**Supplied text**.
>> BEGIN
The single biggest difference is what happens to the Fed’s balance sheet. Under quantitative easing, the Fed creates new bank reserves out of thin air to buy long-term bonds. That expands the total size of its holdings and increases the money supply, which is why critics of QE worry about future inflation. Operation Twist avoids that entirely. Every dollar spent on long-term bonds comes from selling a dollar of short-term bonds, so the balance sheet stays the same size throughout.5Federal Reserve Bank of Richmond. Jargon Alert
This balance-sheet neutrality is what made Operation Twist politically viable in 2011. The Fed had already expanded its balance sheet dramatically through two rounds of QE, and there was significant pushback against further expansion. Operation Twist let the Fed apply additional downward pressure on long-term rates without the optics or monetary consequences of printing more money. The St. Louis Fed characterized the large-scale asset purchases under QE as causing “the largest expansion of the Fed balance sheet since World War II,” while the maturity extension program maintained the same total amount of securities on the balance sheet.6Federal Reserve Bank of St. Louis. The Rise and (Eventual) Fall in the Fed’s Balance Sheet
The tradeoff is firepower. Because Operation Twist only reshuffles existing holdings, its scale is capped by how many short-term securities the Fed owns at the outset. QE has no such natural limit. That constraint is exactly why the 2012 extension was the program’s last chapter.
Two provisions of the Federal Reserve Act provide the legal backbone. Section 14 authorizes any Federal Reserve Bank to buy and sell bonds, notes, and other direct obligations of the United States in the open market, with no maturity restriction for government debt.7Federal Reserve. Section 14 – Open-Market Operations Separately, 12 U.S.C. § 263 creates the Federal Open Market Committee and gives it supervisory control over those transactions. No regional Fed bank can engage in open market operations except under the FOMC’s direction.8Office of the Law Revision Counsel. 12 US Code 263 – Federal Open Market Committee; Creation; Membership; Regulations Governing Open-Market Transactions
The FOMC has twelve voting members: the seven governors of the Federal Reserve Board and five regional bank presidents who rotate through voting seats, with the president of the New York Fed holding a permanent seat. The committee meets eight times per year on a published schedule, with additional meetings called as needed.9Federal Reserve. Meeting Calendars and Information After reviewing employment data, inflation reports, and financial conditions, members vote on policy actions. Detailed minutes of each meeting are published three weeks later.
>> END
**Tasks to complete**.
1) Translate this sentence from the Operation Twist passage into Spanish: "Because Operation Twist only reshuffles existing holdings, its scale is capped by how many short-term securities the Fed owns at the outset."
2) Continue the Operation Twist passage from its last sentence.

**Source material**.
>> BEGIN
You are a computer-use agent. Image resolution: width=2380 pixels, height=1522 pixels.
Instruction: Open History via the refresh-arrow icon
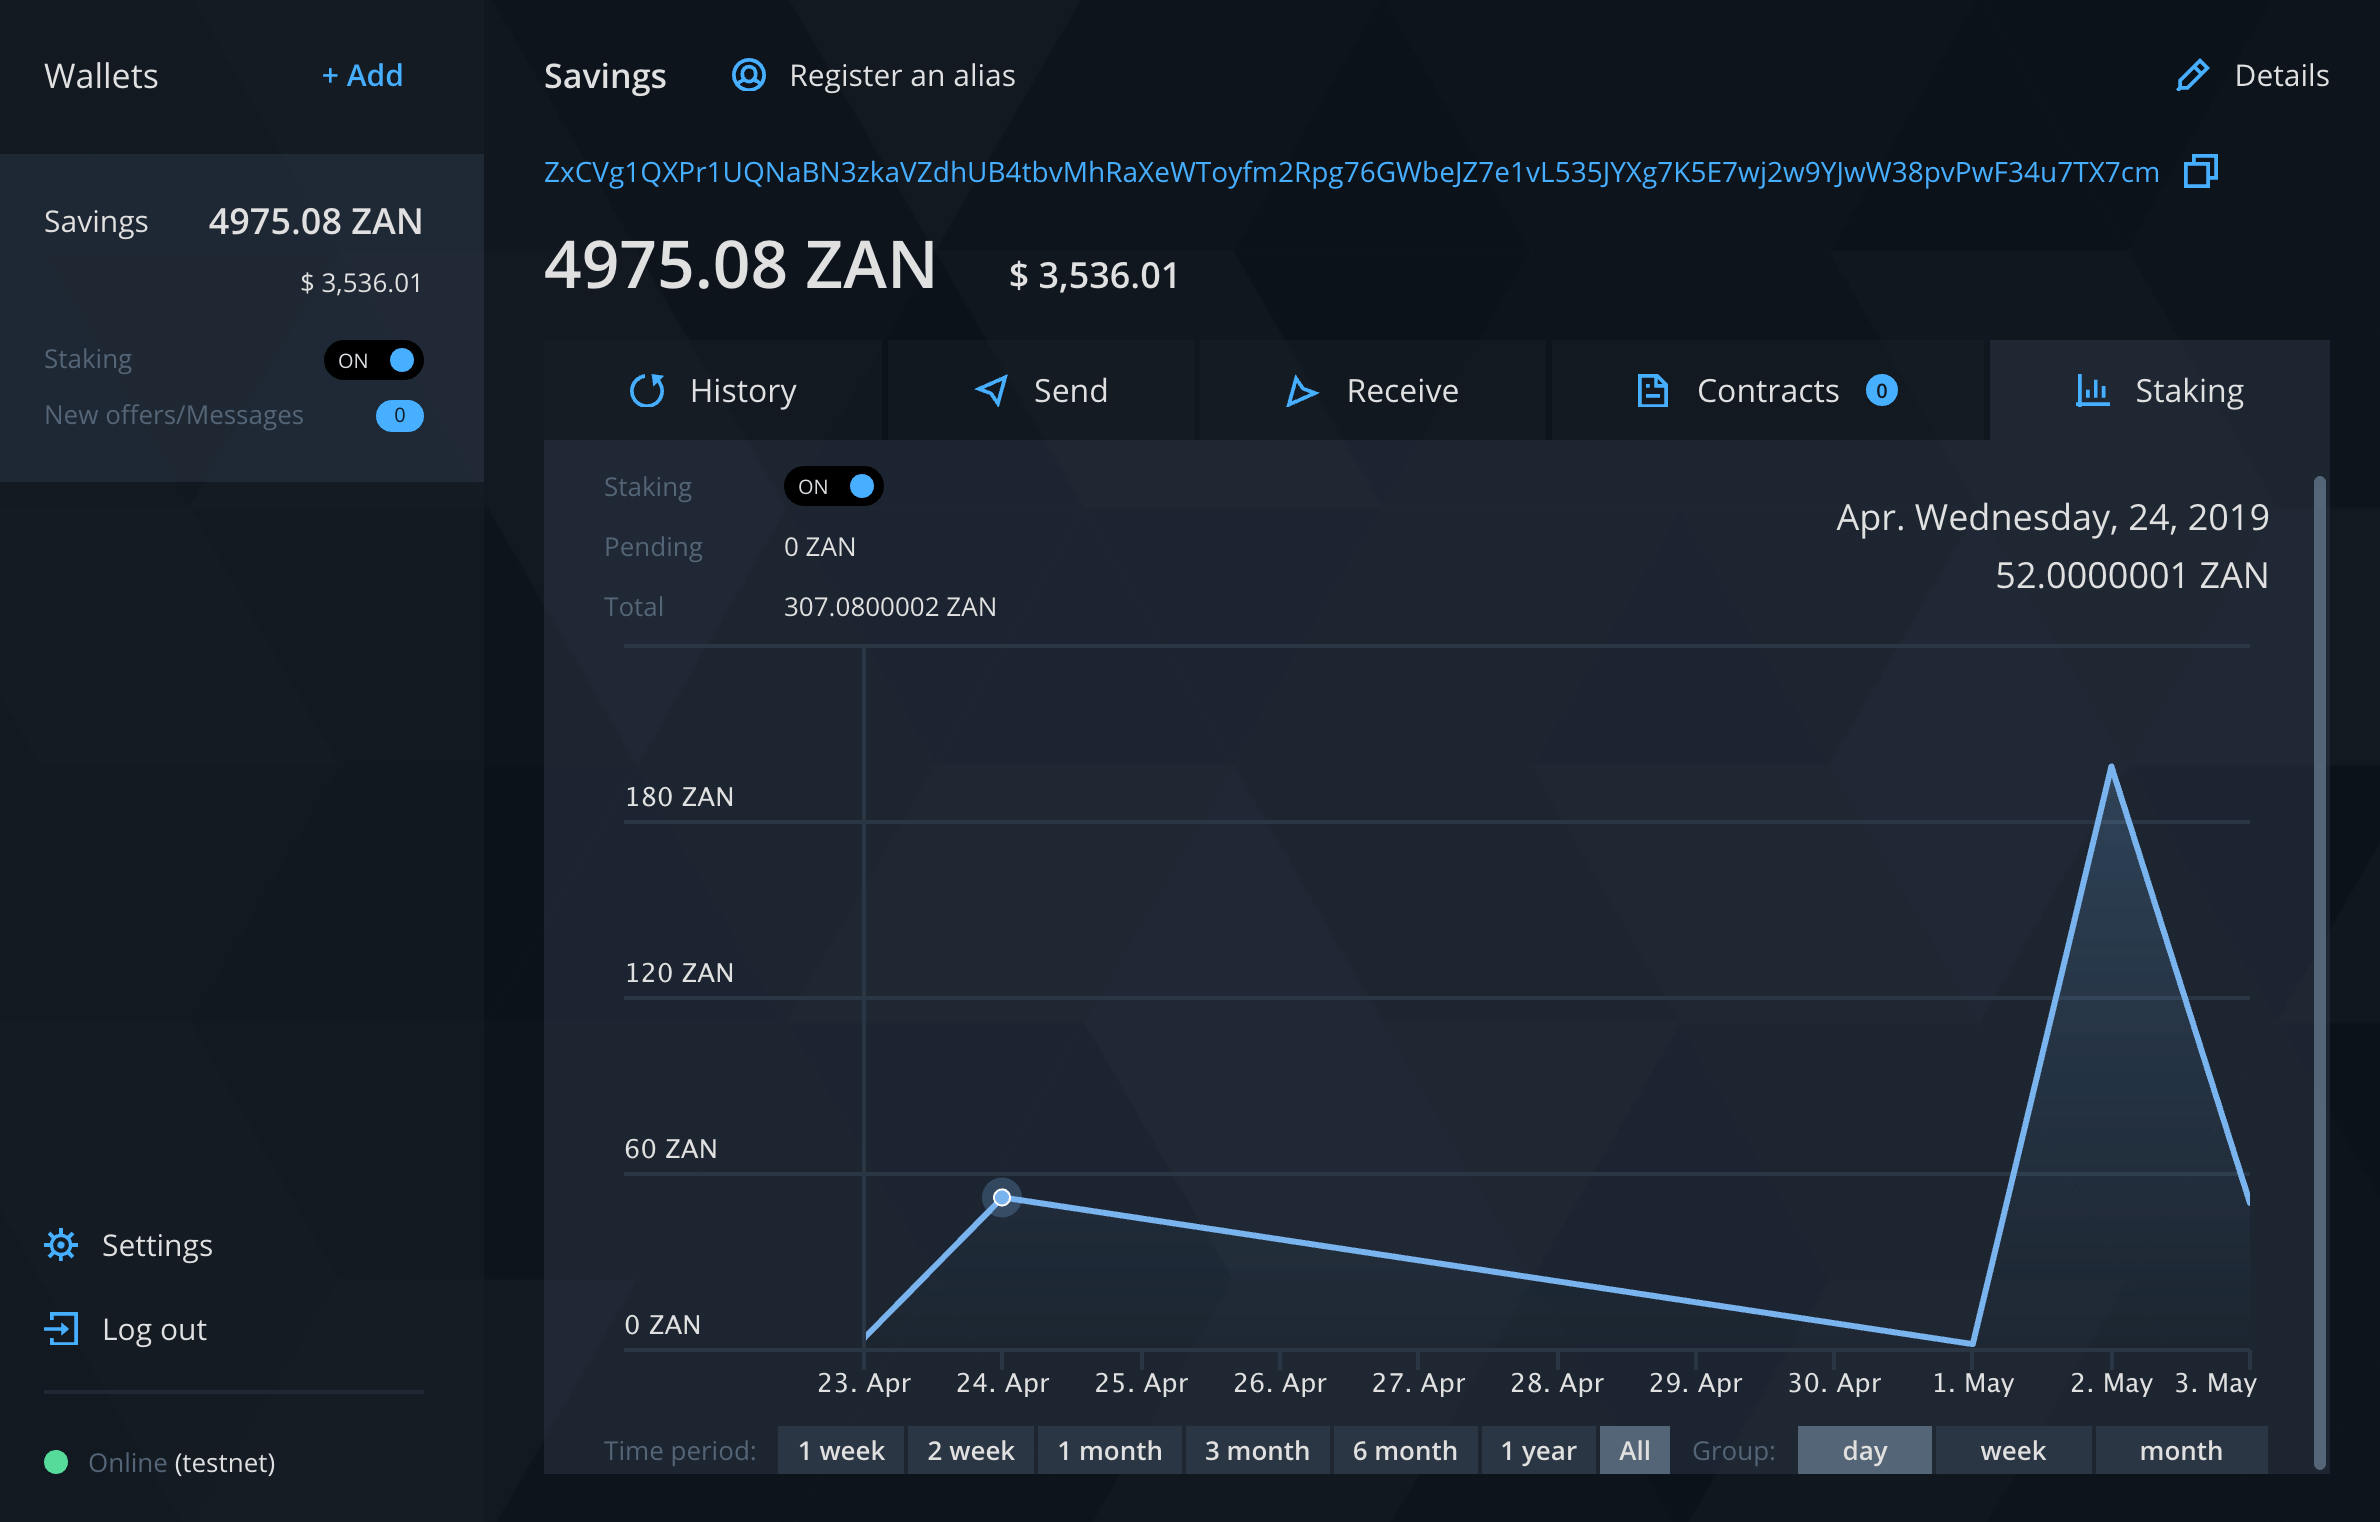click(x=646, y=390)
>> END
**Responses in order**.
1) Como la Operación Twist solo reorganiza las tenencias existentes, su escala está limitada por la cantidad de valores a corto plazo que la Fed posee al inicio.

2)
Once the committee votes, the directive goes to the Open Market Trading Desk at the Federal Reserve Bank of New York, which handles the actual buying and selling. The Desk interacts with primary dealers, large financial institutions authorized to trade directly with the Fed.10Federal Reserve Bank of New York. Permanent Open Market Operations The resulting securities are held in the System Open Market Account, where they are recorded at amortized cost rather than market value, reflecting the fact that these holdings exist to serve monetary policy objectives rather than generate profit.11Federal Reserve. Chapter 4 – System Open Market Account
The most direct beneficiaries of Operation Twist are people and businesses borrowing at long-term fixed rates. The 30-year fixed mortgage rate closely tracks the 10-year Treasury yield, with a historical spread of roughly one to two percentage points between them. When the Fed drives 10-year yields down, mortgage rates follow. The same logic applies to corporate bonds, auto loans priced off long-term benchmarks, and state and local government borrowing costs. The entire point is to make long-term debt cheaper so that more people borrow, spend, and invest.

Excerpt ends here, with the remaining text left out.